Broken.

Warning: This deals with some darker topics, as well as a religious struggle. If you are triggered by murder or spitting in the eye of God, please do not read this.

Journal Entry 1,

3, Feb 2009

My parents always said everything that happened was 'God'sway', that He has a plan for everything. He has a plan for us all. I believed, for a while, until a few weeks after my sixth birthday my mother was murdered in our home while I was at school and Dad was at work. After coming home to find her cold body lying in a red puddle on the floor, I looked to the heavens and screamed. I screamed and screamed, each shriek thrust from my lips was a message to Him, to how He had failed to protect His children.

That evening, while the blood was being washed away and the body was taken to be cremated, I snuck out. I got on my bike and rode as fast as my legs would carry me, though I knew not where. I just knew I needed to get out of that house, to get away. Far away.

Only when I arrived did I realize the irony of the situation.

The old cathedral on the edge of town was always rumored to be haunted, and supposedly Devil worshipers would perform summoning there, practicing their dark art under a holy roof.

When I would hear each story, I always wondered what kind of God would allow His stronghold to be destroyed? He may have many in the world, but one less would mean touching fewer people, speaking to fewer ears.

Yet there I was, looking for a reason for the horror of that day at a place once so holy, now broken and destroyed. Mangled.

I left my bike in a bush by the entrance of the cathedral and walked up to the boarded-up doors. I managed to wiggle my way through a space created by a few missing boards and entered the building. Late evening sunlight had streamed through the large stained glass windows at the end of the nave, brightening the faded red carpet of the isle. The old pews stood straight and at attention, with the exception of a few lying in broken heaps upon the floor.

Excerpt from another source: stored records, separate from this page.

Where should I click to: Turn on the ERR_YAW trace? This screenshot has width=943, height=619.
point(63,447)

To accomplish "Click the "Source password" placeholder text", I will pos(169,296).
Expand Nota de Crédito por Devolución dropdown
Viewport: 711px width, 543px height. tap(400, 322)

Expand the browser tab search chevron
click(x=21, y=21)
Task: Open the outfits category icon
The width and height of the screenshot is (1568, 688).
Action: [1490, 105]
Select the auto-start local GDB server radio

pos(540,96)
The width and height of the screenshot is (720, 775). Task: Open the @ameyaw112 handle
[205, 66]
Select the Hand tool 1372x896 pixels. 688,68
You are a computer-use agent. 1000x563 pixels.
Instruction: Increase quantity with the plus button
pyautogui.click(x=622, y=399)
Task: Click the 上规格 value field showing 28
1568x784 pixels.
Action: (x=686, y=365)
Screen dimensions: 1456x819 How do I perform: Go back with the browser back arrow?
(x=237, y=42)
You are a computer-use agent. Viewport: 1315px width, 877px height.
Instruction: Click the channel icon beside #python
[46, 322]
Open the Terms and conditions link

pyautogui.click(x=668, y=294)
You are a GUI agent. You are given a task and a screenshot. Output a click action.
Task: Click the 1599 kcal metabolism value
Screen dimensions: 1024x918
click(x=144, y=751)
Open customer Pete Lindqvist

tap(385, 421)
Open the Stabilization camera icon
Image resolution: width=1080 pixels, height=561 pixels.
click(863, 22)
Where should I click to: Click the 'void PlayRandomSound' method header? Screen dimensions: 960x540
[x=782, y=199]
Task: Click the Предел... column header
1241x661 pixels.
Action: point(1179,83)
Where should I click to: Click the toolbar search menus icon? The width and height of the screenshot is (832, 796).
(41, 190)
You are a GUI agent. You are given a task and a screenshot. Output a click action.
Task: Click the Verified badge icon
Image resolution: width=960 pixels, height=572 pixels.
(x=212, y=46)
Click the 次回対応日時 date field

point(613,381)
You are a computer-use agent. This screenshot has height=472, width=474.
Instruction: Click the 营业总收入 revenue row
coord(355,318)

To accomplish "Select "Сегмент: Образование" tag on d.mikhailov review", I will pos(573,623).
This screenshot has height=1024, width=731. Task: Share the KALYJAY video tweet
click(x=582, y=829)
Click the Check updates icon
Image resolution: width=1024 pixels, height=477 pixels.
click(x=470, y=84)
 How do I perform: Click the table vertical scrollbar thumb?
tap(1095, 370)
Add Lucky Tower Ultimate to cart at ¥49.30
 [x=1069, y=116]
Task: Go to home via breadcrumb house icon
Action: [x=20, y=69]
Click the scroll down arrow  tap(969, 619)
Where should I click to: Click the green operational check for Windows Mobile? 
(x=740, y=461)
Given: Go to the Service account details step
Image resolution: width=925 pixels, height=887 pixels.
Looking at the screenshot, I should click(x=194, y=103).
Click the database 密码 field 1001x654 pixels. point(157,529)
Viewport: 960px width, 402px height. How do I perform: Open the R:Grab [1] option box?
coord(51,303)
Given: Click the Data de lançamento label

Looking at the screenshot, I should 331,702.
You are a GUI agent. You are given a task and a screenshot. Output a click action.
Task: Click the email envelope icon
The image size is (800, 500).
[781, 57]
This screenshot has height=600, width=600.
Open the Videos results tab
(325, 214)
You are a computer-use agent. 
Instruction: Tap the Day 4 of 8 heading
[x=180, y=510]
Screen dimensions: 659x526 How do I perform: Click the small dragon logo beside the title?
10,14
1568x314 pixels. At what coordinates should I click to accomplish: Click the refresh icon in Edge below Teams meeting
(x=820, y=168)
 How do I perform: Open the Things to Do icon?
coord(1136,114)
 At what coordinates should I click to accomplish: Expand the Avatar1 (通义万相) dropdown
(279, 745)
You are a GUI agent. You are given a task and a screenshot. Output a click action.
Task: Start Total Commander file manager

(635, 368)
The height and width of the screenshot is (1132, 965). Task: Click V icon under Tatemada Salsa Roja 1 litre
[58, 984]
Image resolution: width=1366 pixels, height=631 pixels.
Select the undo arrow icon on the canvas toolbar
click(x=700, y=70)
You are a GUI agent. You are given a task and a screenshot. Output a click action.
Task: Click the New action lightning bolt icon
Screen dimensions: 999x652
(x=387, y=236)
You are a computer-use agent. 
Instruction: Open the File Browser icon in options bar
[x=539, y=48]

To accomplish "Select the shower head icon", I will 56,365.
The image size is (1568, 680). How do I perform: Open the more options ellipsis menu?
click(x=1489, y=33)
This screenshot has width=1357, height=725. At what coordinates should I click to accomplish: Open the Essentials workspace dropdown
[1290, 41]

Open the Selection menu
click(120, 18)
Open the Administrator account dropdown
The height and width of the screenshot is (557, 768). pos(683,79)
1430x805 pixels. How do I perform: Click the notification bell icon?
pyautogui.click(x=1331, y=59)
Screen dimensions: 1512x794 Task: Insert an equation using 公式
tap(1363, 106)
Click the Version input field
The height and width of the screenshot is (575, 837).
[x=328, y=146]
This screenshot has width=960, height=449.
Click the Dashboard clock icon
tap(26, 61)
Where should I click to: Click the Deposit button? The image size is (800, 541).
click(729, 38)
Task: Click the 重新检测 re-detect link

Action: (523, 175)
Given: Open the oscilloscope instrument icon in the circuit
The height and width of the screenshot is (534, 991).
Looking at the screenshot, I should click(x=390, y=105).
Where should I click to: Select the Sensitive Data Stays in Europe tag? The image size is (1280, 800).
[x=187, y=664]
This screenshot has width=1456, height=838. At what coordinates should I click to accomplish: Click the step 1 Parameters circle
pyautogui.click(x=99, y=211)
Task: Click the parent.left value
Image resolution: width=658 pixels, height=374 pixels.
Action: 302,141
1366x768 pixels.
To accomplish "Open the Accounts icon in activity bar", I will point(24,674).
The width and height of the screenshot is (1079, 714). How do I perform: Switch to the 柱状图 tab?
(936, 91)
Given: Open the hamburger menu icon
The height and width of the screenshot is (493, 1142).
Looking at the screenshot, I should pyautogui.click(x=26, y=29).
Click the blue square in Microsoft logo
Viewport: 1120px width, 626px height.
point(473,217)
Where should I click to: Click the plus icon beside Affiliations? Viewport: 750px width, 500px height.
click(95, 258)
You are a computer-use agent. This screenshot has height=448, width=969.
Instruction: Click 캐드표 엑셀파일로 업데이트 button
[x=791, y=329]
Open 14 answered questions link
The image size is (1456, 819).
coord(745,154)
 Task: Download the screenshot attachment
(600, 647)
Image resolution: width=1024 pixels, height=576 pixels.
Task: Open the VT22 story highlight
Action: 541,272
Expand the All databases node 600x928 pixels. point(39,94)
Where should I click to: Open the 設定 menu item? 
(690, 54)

The air was warm and cold, sending odd shivers up my spine. Slowly, I made my way to the stairs leading to the main podium, careful to not trip on the swollen and broken floorboards. I took the stairs one at a time and turned to stand behind the lectern, my stubby six-year-old height is just barely tall enough to look over and out to the room. My gaze swung over the broken remains of the old church, and I closed my eyes.

The hair prickled on my neck, and I suddenly felt like I was being watched, though I didn't feel it to be dangerous. My ears had begun to pick up gentle organ music and the soft sounds of a choir, their voices muffled and vague, as if underwater.

My closed eyes had begun to burn as my mother's face appeared behind my closed eyelids, but her image was quickly replaced by her lying, broken upon the floor. I opened my eyes as the heat translated to tears, and I let them fall down my cheeks. I stood there, acknowledging the empty room as the tears fell. I held myself steady on the old, worn lectern, trying to compose myself.

"We," I croaked as I slowly ran my fingers over the old wood, "I'm gathered here today to mourn my mom. She was my light in the dark, but today I discovered that-" my voice breaks as a sob breaks my body.

"S-she wasn't meant to last. She held me when I was scared, she kissed my boo-boos, she told me stories she would make up on the spot," I sniffed, rubbing my wet eyes. "She would play hopscotch with me on rainy days and make couch tents on sunny ones. She always said I was her little star, but she was my Sun."

I rubbed my eyes again and straightened my shoulders. "She was- is, the best mom I could have possibly ever had. People may talk about how 'it was her time to be called home,'" I took a shaky breath, felt the anger as it pooled inside me, "but she was home! She was where she was supposed to be, but yet you let someone take her from me!" I screamed up to the broken rooftop, up to the sky.

"Your will was as it shall be, but I say to Hell with you! You took her from me! What kind of selfish God does this?"

I had sunk to my knees and curled up in a ball of tears and rage. The faint music I had heard was replaced by my own song, one of the angered cries and pitiful pleas for the whole thing to be a nightmare.

This is real, I forced myself to understand, it's too real to be fake.

Kicking out, I knocked the lectern over. I laugh-sobbed as I watched its broken body roll down the stairs, coming to rest at a pair of fancy black dress shoes.

I looked up, finding the shoes to be attached to a pair of dark suit pants, then a suited torso with its hands clasped in front of it. I forced my eyes to look up at the face of the person that stood before me, unsure if I needed to run or if this was God himself answering my messages. Either way, he was getting clocked in the family jewels.

His face was veiled in shadow despite the evening sunshine streaming through the window behind me. I could make out his soft jawline and gentle, dark eyes. A letter-boy hat sat atop his dark curls, giving him a boyish look. He smiled softly and offered me his hand.

I scooted back, unsure of the stranger and why he was there, interrupting a very personal moment.

"I apologize for the intrusion," He said, removing his hat as he gave a gentle bow, "but I heard someone spitting in the face of a god, and well," His smile widened, a glint of mischief shined in his eye, "I just had to get a piece of that fun."